One day I went to several city leaders re: the CDCs. Without even my asking, they made it a point to tell me that Bill Randell misrepresents the work they do and is a sneaky worm. I didn’t even mention Billy! They just all hated him and had to vent.

So it is the height of Randell worminess when he did this: His pal, fellow developer Paul Collyer, who lives on Chandler Street in a three decker he rehabbed (quite nicely), wanted to buy the three decker directly in front of his property.

Collyer wanted to buy the property to rehab it (nicely) and to lease the units to REAL working class folks – units that are at or below market rate.

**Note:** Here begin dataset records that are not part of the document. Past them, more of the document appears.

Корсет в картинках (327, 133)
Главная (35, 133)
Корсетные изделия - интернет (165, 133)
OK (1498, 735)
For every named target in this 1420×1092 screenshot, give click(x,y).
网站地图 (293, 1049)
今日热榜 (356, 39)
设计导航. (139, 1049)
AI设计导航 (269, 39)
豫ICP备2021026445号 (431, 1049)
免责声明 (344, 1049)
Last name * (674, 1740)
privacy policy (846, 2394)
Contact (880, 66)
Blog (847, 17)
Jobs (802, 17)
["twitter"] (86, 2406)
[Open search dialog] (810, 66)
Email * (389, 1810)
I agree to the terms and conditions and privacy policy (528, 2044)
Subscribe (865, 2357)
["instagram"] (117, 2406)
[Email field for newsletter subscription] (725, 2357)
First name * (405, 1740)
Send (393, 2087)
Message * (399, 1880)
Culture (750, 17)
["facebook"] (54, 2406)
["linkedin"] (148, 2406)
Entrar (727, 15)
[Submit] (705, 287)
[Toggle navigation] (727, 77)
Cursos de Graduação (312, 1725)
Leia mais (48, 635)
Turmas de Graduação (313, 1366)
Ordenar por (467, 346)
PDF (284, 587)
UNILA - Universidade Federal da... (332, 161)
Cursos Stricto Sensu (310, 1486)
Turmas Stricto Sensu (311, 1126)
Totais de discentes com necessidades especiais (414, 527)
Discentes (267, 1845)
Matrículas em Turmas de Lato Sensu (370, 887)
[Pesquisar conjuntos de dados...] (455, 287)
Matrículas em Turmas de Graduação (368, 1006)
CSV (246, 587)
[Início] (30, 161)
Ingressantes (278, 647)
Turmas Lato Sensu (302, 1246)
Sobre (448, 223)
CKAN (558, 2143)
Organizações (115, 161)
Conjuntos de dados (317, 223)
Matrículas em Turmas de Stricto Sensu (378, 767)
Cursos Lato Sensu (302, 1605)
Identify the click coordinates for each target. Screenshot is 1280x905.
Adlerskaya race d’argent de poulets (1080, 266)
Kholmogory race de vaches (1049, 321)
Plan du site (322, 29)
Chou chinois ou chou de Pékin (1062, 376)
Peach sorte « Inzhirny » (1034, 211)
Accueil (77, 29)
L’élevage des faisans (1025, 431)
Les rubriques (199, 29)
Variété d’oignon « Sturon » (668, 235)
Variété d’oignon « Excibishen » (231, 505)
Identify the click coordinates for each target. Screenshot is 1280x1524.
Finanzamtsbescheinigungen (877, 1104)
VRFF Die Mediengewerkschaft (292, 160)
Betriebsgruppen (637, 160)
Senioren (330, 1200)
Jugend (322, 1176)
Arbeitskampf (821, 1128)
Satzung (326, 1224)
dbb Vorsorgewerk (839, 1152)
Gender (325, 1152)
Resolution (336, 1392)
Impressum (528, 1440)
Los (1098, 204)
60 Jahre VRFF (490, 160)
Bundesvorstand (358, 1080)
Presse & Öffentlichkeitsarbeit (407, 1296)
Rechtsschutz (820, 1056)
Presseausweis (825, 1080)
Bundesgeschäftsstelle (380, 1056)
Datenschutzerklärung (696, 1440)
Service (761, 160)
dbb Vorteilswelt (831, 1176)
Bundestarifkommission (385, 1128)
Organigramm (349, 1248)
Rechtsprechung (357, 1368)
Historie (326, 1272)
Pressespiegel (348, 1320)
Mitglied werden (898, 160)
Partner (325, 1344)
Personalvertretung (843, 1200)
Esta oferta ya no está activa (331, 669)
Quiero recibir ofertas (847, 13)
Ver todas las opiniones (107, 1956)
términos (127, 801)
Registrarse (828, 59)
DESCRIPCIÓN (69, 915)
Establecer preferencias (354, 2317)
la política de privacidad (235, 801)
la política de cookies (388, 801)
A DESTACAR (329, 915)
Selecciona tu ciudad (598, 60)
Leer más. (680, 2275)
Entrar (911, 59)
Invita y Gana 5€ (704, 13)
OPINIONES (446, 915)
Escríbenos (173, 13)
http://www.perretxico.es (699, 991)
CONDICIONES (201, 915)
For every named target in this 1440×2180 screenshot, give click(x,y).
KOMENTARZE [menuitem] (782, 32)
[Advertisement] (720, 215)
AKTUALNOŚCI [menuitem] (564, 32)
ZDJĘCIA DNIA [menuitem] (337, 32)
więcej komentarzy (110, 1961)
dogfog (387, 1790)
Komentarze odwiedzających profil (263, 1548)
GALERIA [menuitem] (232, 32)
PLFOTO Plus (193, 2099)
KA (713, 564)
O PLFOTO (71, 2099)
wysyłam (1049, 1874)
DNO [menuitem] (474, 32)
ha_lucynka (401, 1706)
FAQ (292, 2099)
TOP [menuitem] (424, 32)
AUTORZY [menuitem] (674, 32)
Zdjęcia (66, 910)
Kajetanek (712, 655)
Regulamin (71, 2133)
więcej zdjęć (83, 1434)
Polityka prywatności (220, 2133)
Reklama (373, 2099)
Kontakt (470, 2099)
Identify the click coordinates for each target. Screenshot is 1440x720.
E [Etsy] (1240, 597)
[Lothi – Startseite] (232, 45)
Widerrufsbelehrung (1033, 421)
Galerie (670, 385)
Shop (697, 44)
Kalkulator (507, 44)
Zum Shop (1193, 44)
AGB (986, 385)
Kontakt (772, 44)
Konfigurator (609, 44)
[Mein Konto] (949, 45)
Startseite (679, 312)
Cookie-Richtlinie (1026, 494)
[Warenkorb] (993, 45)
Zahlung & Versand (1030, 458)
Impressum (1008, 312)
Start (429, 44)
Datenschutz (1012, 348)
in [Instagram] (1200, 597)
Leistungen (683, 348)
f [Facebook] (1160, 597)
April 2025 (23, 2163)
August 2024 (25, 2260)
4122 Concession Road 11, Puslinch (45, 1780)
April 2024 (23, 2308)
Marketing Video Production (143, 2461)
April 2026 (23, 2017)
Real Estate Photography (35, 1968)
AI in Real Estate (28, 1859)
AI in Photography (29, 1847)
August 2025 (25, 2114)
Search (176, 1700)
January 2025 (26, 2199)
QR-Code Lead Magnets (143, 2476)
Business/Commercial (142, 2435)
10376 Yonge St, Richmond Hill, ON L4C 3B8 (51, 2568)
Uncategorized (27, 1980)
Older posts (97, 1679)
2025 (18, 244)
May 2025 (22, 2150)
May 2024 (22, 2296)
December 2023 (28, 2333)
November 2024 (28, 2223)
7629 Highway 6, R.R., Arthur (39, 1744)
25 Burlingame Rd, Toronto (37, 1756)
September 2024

For instance, the Indian family that lives directly below Paul (in his three decker) are East Indian. The dad is a manager of an Indian restaurant. They pay Collyer $650 a month rent. For 10 years!!! Why? Because Collyer wants to keep/support blue collar workers in the ‘hood. They are clean and dependable and have a work ethic, he believes.

We think this is laudable, even though we don’t think many landlords are on the Collyer page (which is why we need CDCs!).

But I digress. Paul wanted to buy the old crappy three decker, in front of his three decker – rehab it and move forward.

Guess who engaged in a bidding war with Paul?

Guess who wanted to buy the exact three decker that Paul wanted to buy?

Guess who kept bidding and bidding and upping the price, knowing that Paul, his pal, really wanted that piece of property directly in front of his property (the three decker he/Paul lives in)?

His “friend” Bill Randell.

Paul Collyer says he finally gave the owner of the property $160,000 cash just to get Billy off his butt. He won. But he wondered why Bill Randell, his “friend,”  worked against him. Just to up the price?

Paul said something like this this summer: Why would I want a Section 8 landlord (Billy) buying the house? I am going to rehab it the right way.

Paul Collyer said his and Bill Randell’s relationship has never been the same. The friendship is different – just biz.

Bill Randell: the brains behind the City of Worcester’s new housing policy.

Glad he had/has the City Manager’s ear, aren’t you?